▸ INSTRUCTIONS FOR THE TASK:
Look through the entries below. Report each line that has the word "agent" in it.

▸ INPUT DATA:
+ + + + + + +
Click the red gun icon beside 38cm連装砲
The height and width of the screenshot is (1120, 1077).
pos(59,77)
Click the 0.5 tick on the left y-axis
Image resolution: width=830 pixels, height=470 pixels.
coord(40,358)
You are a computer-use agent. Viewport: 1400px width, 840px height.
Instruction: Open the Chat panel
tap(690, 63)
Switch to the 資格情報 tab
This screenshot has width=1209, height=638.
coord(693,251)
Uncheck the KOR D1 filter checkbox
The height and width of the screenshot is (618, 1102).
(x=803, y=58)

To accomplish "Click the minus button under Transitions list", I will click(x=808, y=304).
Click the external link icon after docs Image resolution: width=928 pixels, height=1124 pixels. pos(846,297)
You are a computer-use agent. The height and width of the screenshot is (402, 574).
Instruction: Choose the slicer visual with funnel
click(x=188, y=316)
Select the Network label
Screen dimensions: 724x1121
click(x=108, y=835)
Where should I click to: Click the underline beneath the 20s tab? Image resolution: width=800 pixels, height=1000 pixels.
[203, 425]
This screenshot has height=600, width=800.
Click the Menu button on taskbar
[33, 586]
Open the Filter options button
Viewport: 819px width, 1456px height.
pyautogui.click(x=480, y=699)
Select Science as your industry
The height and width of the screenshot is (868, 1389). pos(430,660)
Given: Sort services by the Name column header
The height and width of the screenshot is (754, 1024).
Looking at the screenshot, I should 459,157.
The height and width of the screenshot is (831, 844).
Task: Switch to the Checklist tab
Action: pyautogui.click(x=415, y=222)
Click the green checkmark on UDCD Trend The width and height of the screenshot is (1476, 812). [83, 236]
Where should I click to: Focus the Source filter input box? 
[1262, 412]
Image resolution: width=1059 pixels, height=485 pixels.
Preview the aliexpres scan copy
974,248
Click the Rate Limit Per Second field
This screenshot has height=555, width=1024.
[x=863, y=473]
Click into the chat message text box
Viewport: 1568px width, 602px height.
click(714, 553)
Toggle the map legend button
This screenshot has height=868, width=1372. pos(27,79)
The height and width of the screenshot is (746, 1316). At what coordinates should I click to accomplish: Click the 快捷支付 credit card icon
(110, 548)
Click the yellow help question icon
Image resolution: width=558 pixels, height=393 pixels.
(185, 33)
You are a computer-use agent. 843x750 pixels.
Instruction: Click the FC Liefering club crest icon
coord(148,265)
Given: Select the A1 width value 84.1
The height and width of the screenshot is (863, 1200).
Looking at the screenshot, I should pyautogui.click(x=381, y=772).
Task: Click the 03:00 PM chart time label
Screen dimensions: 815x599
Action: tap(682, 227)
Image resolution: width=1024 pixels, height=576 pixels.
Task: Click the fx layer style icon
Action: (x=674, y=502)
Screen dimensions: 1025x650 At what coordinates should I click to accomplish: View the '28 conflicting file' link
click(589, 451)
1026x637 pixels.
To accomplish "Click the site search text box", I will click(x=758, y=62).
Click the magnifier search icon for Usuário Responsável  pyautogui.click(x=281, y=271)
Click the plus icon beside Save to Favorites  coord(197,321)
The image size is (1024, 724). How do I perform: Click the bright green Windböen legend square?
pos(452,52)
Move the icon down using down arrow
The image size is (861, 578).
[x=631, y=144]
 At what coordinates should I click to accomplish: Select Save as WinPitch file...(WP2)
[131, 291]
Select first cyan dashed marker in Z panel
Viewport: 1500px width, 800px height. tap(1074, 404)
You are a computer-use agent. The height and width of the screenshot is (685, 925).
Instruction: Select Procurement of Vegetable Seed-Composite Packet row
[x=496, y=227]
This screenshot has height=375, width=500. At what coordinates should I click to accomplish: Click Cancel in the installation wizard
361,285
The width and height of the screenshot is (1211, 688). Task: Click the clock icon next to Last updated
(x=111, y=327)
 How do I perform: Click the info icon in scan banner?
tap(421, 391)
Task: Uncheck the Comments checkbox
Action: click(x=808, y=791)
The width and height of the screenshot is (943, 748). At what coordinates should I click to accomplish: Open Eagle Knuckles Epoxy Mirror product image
+ + + + + + +
▸ FINISHED EXERCISE:
You are a computer-use agent. Viewport: 1400px width, 840px height.
You are a computer-use agent. The height and width of the screenshot is (402, 574).
You are a computer-use agent. 843x750 pixels.
You are a computer-use agent. The height and width of the screenshot is (685, 925).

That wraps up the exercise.